La tierra baldía


El taller es una casa de labranza, la casa del Rojo, uno de esos parajes que tienen extramuros todas las ciudades y que, no sé por qué, no le imaginaba a Albacete. Sigo a Sebas Navalón por un camino que en sí mismo es una escultura de barro que han ido modelando vehículos pesados hasta trazar una especie de columna vertebral que no araña por los pelos el bajo del coche. La ciudad se disipa mientras nos alejamos. Y eso que no nos alejamos mucho. Sin embargo parece que hemos ido a otra comarca. Sólo quedan algunas naves industriales diseminadas en medio de un paisaje mondo, devorado por los horizontes. Los terrenos de la casa del Rojo ya no se cultivan, ni están anegados por el agua del canal de María Cristina. Un escultor, un pintor y un fotógrafo les han ido ganando terreno a los escombros y a la paja para formar un nido de artistas.

Sebas Navalón anda por los descampados recogiendo chatarra quemada, maderos inservibles, cables desechados, y los va amontonando en el patio hasta que un día pasa junto a ellos y de pronto comprende lo que quieren ser. Entonces echan raíces en sus manos y crecen hasta convertirse en plantas. Ya tiene un jardín y lleva camino de cultivar un bosque de flores de chatarra renacida, de pelos de neumático, de varas de hierro curvo que se sostienen sobre una peana de piedra. No huelen, claro, y sin embargo parecen otra vez lo que nunca fueron, seres vivos, como si con esta apariencia agradeciesen que alguien se fije en ellos.

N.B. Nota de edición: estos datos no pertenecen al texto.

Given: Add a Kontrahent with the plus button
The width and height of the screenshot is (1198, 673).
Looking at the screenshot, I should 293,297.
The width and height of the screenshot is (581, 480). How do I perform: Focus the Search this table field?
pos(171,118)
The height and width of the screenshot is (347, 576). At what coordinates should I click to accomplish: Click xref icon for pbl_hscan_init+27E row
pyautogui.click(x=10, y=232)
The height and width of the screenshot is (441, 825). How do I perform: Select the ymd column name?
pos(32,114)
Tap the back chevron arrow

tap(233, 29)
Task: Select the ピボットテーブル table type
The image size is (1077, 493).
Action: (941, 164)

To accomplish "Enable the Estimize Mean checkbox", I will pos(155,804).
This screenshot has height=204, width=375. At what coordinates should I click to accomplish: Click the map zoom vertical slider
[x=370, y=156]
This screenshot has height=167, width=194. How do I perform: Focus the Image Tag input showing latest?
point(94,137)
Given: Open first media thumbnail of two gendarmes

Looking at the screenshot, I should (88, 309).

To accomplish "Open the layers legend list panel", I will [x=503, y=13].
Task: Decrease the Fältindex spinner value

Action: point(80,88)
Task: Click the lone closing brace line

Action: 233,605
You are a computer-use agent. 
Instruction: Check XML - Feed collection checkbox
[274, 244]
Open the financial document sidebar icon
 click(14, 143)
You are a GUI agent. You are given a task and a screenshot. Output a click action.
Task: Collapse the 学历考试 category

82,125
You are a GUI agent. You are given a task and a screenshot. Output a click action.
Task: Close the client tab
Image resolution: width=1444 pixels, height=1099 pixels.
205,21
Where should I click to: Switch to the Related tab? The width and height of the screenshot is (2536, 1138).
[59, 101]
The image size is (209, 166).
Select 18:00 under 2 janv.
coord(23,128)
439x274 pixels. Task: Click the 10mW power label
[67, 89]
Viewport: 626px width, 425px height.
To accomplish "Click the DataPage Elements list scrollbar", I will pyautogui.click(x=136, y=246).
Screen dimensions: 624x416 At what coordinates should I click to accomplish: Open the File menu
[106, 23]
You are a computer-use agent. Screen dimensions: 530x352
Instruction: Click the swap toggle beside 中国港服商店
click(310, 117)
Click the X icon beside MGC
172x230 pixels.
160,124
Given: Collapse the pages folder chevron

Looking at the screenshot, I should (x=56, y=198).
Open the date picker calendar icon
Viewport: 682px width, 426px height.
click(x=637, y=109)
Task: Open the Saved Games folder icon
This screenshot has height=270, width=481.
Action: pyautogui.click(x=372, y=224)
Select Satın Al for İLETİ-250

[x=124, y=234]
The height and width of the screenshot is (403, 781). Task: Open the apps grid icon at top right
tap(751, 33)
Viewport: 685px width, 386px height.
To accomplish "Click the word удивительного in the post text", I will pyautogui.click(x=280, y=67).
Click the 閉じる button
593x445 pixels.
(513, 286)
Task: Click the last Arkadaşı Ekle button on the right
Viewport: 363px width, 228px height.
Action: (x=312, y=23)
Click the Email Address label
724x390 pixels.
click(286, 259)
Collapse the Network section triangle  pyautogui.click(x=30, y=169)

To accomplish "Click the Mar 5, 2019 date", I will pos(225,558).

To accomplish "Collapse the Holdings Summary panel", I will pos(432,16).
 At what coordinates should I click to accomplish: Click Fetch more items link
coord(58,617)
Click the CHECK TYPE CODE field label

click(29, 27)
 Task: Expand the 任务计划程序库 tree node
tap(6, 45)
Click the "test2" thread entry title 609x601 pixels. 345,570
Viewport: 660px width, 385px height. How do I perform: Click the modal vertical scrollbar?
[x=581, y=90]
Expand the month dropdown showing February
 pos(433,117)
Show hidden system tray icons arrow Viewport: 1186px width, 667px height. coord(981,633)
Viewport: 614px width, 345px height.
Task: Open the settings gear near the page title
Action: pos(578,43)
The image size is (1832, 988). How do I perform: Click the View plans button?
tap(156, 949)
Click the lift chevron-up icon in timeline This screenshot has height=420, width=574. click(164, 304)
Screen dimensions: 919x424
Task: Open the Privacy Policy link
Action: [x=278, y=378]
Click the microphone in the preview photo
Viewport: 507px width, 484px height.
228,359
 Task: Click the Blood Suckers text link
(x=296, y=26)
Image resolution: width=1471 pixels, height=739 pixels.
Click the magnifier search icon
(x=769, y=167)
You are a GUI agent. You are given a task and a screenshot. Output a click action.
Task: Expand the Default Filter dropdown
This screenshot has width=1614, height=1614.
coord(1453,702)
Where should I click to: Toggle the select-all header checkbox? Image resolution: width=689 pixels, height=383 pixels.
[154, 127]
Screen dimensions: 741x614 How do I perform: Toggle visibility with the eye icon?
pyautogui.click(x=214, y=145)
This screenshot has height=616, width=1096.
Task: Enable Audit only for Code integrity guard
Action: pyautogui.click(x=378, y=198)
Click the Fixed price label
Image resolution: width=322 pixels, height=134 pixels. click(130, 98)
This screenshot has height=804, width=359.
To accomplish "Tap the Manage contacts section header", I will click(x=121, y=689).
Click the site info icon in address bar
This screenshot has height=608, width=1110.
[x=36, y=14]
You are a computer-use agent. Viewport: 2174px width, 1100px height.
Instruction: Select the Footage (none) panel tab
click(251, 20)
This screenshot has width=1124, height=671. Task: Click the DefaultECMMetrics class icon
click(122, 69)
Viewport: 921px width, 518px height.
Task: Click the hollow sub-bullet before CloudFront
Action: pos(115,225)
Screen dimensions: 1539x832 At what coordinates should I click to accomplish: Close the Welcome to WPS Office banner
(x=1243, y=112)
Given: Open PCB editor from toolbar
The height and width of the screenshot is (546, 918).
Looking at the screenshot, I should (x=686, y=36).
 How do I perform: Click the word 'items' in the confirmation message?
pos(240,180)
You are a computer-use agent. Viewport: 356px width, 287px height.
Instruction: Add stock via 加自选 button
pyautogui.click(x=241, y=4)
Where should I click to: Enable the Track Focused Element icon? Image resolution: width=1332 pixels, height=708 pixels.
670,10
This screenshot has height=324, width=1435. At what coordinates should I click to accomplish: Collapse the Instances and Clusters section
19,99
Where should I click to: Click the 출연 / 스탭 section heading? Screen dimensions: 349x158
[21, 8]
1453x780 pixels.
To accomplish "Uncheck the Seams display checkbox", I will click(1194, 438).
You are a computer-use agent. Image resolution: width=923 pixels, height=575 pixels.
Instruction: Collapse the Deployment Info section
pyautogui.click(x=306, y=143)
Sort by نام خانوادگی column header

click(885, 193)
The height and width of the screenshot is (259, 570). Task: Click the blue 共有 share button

Juan Paños es uno de esos fotógrafos escasos, en cuyos ojos las imágenes adquieren una melancolía que presentimos al mirarlos, pero que la cámara no recoge si es cualquier otro el que aprieta el obturador. Son sus ojos, no la cámara, los que inmortalizan un espartizal cubierto de nubes, los que nos muestran el contraste inaudito entre la pobreza del paisaje y la riqueza de un cielo que amenaza tormenta. Eso es fácil, pensará alguien. Sin embargo es magia transmitir esa soledad, tan intensa que no está cuando la ven los ojos, a un edificio en construcción, a un bosque de grúas y hasta a una profunda avenida por la que, por casualidad, no pasan coches en ese momento.

Fernando López lleva décadas trasladando paisajes a maderas de puertas, de ventanas antiguas, de tocones de árboles, de corchos desprendidos. Ahora pinta siempre el mismo paisaje de los Pinares, y nunca se parece, porque los nudos de la madera, los bajorrelieves, los anillos vegetales mantienen un diálogo con los pinceles y él los escucha y le obligan a retocar la luz, las formas, los espacios. “Ante el paisaje sólo cabe hablar de escultura”, dice, “porque el paisaje es sólo escultura”.

Los tres, el escultor, el fotógrafo, el pintor, y también un carpintero que zascandilea por los alrededores, se han refugiado en esta casa de labranza para defenderse juntos de un mundo hostil, que al salir de la casa sólo parece noche, soledad y lejanía. Para no helarse de frío, han encendido unos versos muy hermosos de T.S. Eliot que se preguntan cuáles son las raíces que arraigan, qué ramas se extienden sobre estos pétreos escombros…” Pertenecen al libro La tierra baldía. Por eso han llamado así a su exposición, que estará abierta entre el 12 y el 19 de marzo en la sala La Lisa, en la calle Marqués de Villores. “No es la reunión de tres disciplinas”, explican, “sino un sentimiento común que cada cual expresa en su lenguaje”.